Giphy was never a traditional subscription product. Its revenue model centers on a few key channels that Shutterstock has been working to scale since the acquisition.

  • Sponsored GIFs and branded search: This is Giphy’s primary revenue driver. Brands pay for premium placement in GIF search results tied to specific keywords. A beverage company, for example, might pay to ensure its branded GIF appears at the top of results when someone searches “cheers.” Pricing works on an impression-and-engagement basis similar to display advertising.
  • Enterprise API licensing: Basic API access remains free for most developers, but high-volume integrations pay tiered fees that cover scale, uptime guarantees, custom content moderation, and analytics.
  • AI data licensing: Giphy’s library of labeled, emotive short-form content has value for training AI models. Shutterstock licenses these datasets to AI developers through usage-based contracts, a revenue stream that aligns with Shutterstock’s broader AI licensing business.
  • Analytics and insights: Giphy sells trend data, sentiment analysis, and engagement benchmarks to brands and platforms as subscription services.

These streams fit neatly into Shutterstock’s existing “Data and Services” business segment. The combination of a massive free distribution network (the GIF keyboard in your phone) with targeted brand advertising is essentially the same model that made social media platforms profitable, just applied to a very specific slice of visual content.

What This Means for Everyday Users

If you use GIFs in text messages, social media posts, or workplace chat apps, the ownership change has been largely invisible. The GIF keyboard in your favorite app still pulls from the same Giphy library, and the search experience works the same way it did under Meta or before any acquisition at all. Shutterstock has kept the platform’s brand identity intact and maintained its free API access for the integrations people use daily.

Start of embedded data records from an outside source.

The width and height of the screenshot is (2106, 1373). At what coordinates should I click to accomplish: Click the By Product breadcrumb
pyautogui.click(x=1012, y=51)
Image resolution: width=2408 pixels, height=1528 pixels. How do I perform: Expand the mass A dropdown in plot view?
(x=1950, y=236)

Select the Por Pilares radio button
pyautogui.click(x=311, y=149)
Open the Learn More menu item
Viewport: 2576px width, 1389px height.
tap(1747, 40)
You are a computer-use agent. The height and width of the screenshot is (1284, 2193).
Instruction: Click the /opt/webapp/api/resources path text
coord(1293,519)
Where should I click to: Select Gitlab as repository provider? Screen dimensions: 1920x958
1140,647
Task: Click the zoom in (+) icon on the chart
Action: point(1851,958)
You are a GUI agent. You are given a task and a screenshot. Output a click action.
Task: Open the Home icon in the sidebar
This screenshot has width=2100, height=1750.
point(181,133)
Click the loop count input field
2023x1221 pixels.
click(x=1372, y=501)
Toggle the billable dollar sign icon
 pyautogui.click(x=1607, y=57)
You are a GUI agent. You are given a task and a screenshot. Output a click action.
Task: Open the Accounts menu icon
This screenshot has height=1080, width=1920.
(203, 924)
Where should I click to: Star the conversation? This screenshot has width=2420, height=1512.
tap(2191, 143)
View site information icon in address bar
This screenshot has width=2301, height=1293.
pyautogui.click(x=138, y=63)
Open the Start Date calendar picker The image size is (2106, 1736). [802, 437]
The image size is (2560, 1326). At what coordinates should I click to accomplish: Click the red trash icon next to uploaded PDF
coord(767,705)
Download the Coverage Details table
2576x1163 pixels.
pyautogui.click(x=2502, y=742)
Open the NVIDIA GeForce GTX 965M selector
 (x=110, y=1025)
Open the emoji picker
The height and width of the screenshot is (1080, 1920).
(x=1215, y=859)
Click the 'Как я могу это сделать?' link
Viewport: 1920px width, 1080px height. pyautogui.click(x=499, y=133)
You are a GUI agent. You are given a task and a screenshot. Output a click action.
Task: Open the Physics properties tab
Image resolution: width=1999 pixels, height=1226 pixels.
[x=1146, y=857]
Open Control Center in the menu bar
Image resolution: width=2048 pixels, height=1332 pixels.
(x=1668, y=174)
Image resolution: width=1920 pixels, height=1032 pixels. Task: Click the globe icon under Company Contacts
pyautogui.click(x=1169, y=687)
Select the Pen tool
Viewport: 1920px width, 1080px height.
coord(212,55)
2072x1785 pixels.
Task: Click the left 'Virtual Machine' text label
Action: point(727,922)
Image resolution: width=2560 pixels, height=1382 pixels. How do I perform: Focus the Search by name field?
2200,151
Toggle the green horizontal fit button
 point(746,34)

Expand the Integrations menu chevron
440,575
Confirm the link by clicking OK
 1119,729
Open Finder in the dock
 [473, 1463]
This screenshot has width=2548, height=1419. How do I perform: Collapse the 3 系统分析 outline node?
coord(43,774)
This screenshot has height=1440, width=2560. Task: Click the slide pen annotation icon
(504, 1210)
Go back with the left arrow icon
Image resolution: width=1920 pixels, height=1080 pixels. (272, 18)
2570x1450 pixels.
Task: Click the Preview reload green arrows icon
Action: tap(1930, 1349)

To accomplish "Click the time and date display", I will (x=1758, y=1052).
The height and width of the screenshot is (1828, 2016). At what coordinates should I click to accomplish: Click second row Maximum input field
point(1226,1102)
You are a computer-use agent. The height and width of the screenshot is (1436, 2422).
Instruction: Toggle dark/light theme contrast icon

The more meaningful change is behind the scenes. Under Meta, Giphy’s advertising product had been shut down. Under Shutterstock, sponsored GIFs are back, meaning some of the results you see when searching for a GIF are paid placements from brands. You may also notice Giphy content appearing in more places over time as Shutterstock expands partnerships like the recent TikTok integration. For the average person sending a reaction GIF in a group chat, though, Giphy works the same as it always has.